E o BdP refere, baseado nos dados da Sociedade Interbancária de Serviços (SIBS) sobre a despesa realizada com cartões bancários, que “a redução da despesa foi mais acentuada no grupo de consumo mais alto e a recuperação subsequente mais lenta” (variações de -35,9% e -0,4%, respetivamente, em abril e setembro). Já no de consumo mais baixo, a despesa caiu 21,8% e 8,8%, respetivamente, em abril e setembro.

Ora, como o rendimento não terá caído mais entre os mais ricos, a análise do BdP leva a crer que a dita quebra de despesa estará associada ao teletrabalho, mais frequente em profissões dos mais ricos, evitando gastos fora de casa com cartões. Ademais, a estrutura de consumo deste grupo e as restrições explicam o resto: os bens essenciais pesam menos no orçamento destes cidadãos, ao invés dos bens duradouros (e mais caros) cuja aquisição esteve mais limitada pelas restrições. Porém, ao trabalhador médio, o teletrabalho trouxe encargos com equipamentos, consumíveis e mais horas de trabalho.  

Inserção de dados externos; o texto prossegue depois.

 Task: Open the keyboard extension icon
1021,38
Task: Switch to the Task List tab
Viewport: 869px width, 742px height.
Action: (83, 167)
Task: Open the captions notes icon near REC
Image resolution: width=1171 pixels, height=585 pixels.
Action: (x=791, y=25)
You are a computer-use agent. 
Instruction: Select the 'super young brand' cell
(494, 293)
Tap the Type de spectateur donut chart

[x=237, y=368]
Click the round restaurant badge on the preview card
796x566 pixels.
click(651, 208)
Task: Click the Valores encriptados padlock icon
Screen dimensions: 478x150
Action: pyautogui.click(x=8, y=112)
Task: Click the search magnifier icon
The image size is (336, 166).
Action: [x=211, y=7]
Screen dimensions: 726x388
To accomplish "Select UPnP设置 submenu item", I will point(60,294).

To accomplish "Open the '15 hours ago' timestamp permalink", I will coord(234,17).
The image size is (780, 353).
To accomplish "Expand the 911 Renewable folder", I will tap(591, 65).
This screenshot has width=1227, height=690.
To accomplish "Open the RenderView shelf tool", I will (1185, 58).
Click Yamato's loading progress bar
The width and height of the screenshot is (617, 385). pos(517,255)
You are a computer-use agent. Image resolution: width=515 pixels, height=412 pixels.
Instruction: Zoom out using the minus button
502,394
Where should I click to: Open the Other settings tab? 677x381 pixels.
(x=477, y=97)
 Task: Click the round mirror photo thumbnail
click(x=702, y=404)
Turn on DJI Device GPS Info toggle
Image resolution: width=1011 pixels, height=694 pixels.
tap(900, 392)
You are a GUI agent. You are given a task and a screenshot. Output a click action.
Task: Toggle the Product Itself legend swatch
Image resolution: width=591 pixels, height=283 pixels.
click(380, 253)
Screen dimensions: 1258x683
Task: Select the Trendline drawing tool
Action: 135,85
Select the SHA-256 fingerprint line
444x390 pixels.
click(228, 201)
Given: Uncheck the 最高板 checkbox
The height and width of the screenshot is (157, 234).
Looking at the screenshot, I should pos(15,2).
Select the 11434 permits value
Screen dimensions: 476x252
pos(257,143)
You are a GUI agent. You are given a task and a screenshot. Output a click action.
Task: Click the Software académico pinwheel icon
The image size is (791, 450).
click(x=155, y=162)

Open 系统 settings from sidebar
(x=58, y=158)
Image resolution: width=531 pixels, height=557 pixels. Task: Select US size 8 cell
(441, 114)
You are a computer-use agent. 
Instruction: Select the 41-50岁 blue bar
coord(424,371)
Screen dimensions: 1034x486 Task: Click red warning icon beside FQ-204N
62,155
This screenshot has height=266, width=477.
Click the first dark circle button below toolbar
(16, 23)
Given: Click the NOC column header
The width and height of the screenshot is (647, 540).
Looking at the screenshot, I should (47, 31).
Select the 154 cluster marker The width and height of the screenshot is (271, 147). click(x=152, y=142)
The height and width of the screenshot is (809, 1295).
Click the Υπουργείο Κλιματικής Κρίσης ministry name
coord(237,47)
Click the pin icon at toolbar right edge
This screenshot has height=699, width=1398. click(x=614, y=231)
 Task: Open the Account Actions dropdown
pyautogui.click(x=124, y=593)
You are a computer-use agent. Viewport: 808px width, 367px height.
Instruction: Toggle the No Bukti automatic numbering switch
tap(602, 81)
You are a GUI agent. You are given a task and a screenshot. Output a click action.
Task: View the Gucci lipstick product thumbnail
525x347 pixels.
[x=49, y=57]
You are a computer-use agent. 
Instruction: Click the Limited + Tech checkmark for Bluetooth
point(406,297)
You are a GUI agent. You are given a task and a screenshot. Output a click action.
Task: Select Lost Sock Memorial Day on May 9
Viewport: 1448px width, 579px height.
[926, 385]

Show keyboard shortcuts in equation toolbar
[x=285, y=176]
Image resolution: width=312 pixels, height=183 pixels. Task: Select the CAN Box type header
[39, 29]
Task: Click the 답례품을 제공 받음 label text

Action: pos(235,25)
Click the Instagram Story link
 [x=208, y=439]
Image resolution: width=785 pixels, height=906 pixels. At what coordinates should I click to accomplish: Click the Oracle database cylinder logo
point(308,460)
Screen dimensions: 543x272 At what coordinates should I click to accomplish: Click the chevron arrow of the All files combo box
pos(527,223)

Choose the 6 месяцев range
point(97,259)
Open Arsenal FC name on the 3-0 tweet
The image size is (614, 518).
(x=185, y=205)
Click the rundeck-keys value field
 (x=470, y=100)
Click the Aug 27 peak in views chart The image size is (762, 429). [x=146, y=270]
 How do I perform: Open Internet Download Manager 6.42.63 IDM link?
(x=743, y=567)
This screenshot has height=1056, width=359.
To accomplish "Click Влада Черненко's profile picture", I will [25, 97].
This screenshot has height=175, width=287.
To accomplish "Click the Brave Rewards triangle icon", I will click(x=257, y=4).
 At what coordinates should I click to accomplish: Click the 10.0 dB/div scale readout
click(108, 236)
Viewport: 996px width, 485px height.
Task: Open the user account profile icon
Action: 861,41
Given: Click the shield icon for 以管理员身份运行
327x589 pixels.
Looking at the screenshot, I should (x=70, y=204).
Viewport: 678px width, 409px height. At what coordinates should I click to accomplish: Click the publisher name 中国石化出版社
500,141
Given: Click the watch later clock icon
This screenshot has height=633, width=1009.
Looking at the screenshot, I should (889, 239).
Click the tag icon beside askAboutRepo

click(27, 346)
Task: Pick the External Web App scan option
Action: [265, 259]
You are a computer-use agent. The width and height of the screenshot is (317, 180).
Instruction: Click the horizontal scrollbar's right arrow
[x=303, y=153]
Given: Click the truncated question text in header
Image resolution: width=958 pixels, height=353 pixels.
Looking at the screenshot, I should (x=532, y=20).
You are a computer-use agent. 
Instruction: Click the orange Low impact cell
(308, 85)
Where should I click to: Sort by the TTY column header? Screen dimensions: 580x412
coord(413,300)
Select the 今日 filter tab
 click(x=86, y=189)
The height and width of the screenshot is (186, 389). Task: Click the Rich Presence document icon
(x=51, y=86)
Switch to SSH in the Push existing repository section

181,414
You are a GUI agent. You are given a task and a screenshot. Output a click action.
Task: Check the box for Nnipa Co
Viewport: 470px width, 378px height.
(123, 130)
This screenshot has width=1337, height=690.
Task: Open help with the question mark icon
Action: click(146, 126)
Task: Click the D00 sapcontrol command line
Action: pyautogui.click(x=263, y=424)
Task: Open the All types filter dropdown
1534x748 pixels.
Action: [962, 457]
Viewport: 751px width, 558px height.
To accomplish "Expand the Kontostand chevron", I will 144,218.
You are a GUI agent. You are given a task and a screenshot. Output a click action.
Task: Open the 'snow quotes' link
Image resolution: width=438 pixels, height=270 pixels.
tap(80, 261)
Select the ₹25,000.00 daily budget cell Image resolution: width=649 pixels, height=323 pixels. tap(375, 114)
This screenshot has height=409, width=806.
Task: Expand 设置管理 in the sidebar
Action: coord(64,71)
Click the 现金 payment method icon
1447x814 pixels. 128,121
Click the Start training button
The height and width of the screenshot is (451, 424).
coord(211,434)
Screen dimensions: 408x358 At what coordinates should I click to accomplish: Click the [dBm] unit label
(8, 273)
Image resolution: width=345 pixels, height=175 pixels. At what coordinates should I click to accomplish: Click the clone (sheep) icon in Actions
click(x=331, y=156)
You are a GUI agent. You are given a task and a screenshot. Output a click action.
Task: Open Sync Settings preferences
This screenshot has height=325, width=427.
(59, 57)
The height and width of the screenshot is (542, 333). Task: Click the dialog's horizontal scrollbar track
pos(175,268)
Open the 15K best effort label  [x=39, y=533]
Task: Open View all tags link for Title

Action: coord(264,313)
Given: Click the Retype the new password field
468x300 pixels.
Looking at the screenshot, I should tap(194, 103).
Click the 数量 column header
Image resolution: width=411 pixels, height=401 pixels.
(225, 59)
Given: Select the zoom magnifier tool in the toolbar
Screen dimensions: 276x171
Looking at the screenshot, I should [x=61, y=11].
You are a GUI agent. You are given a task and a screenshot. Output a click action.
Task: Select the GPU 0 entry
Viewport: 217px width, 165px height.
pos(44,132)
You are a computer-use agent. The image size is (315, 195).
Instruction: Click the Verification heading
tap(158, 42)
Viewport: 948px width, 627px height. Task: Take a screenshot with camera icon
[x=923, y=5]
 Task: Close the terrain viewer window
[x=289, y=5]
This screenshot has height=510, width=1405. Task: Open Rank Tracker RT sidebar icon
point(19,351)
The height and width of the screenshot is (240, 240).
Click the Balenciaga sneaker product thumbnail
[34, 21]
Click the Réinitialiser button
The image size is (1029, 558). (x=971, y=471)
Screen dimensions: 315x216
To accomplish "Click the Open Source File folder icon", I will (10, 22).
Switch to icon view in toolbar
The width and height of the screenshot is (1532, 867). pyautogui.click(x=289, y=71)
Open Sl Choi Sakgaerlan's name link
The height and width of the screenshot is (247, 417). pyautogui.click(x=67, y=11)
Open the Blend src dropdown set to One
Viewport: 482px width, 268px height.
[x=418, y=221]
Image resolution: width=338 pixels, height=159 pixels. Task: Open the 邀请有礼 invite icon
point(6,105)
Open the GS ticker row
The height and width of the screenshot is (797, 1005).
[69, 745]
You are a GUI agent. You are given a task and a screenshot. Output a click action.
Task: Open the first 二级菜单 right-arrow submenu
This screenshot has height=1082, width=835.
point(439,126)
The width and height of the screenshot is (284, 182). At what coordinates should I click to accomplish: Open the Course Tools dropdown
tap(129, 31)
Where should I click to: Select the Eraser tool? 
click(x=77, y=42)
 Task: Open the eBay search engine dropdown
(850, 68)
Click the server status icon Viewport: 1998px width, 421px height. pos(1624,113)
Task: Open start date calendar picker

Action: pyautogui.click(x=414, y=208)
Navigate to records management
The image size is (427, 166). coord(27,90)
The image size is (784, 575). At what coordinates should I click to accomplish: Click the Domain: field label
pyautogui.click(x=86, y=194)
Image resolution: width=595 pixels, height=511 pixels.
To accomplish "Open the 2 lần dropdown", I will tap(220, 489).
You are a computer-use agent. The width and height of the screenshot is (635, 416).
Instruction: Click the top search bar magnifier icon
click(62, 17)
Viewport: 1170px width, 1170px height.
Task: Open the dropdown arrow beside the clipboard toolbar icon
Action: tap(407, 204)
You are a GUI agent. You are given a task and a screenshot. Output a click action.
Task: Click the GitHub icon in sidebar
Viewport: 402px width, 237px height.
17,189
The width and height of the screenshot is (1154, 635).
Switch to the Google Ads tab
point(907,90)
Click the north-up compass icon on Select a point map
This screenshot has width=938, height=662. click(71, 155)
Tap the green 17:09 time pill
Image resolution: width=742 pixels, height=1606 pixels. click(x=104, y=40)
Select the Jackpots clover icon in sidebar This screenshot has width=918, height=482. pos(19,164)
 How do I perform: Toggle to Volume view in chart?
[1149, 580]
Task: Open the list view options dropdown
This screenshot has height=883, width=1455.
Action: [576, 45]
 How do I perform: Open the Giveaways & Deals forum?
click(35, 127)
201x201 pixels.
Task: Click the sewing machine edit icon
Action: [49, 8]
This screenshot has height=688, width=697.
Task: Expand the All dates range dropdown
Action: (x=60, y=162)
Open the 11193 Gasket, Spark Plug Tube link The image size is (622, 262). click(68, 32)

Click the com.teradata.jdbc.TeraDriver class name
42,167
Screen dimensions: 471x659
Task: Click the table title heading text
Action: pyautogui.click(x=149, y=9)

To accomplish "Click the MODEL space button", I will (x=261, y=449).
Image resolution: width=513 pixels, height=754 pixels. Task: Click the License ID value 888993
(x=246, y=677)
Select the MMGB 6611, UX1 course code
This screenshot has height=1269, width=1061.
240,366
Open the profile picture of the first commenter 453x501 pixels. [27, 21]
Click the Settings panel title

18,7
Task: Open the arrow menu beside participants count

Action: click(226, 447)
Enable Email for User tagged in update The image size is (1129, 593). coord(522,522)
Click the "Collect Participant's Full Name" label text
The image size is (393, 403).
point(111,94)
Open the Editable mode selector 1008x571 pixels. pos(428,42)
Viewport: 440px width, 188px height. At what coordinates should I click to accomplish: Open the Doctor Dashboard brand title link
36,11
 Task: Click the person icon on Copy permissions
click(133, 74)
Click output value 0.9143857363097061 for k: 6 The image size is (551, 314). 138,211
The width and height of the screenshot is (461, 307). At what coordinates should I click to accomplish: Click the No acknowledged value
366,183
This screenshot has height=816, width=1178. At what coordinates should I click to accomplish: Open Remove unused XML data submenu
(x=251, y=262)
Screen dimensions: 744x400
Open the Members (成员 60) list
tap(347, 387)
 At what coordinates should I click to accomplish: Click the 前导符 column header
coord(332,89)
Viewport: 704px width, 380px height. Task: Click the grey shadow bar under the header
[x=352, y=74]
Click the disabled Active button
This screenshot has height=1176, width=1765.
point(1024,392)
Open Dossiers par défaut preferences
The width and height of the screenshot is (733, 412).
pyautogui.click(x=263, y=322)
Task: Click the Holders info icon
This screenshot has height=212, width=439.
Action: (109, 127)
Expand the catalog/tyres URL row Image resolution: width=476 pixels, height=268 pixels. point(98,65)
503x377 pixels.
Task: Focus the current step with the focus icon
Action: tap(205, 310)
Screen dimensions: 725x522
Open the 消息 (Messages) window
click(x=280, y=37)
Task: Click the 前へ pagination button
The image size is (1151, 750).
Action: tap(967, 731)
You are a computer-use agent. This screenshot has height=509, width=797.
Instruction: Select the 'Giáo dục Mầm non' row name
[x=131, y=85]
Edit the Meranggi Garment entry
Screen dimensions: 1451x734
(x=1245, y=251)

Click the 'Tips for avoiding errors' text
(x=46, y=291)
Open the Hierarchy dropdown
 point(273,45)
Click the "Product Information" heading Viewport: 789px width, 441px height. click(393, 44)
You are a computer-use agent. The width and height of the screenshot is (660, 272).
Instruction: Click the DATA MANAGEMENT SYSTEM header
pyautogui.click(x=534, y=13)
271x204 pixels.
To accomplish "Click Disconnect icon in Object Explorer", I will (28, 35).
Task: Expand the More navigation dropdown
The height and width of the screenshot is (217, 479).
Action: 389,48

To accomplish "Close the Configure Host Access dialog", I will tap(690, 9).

Por isso, o grupo de consumo mais alto registou um aumento “significativo” da poupança agregada no 2.º trimestre, o que explica a maior parte do aumento da taxa de poupança na nossa economia, pois este grupo “concentra a maior parte da poupança das famílias”. Isto “sugere, segundo os economistas do BdP, que as razões associadas à perda de rendimento não serão as mais relevantes para explicar a redução do consumo agregado”, comparativamente com crises anteriores onde a relação entre rendimento e consumo foi mais forte.

Entre os mais pobres, os bens essenciais pesam mais no orçamento familiar, o que explica a menor redução da despesa por se tratar de bens de que não podem prescindir. Não obstante, houve, segundo o BdP, “uma evolução mais favorável da despesa deste grupo, em particular em bens duradouros” na retoma do verão, o que aponta para “a eficácia das medidas de proteção do rendimento e de apoio às famílias mais vulneráveis no período recente”.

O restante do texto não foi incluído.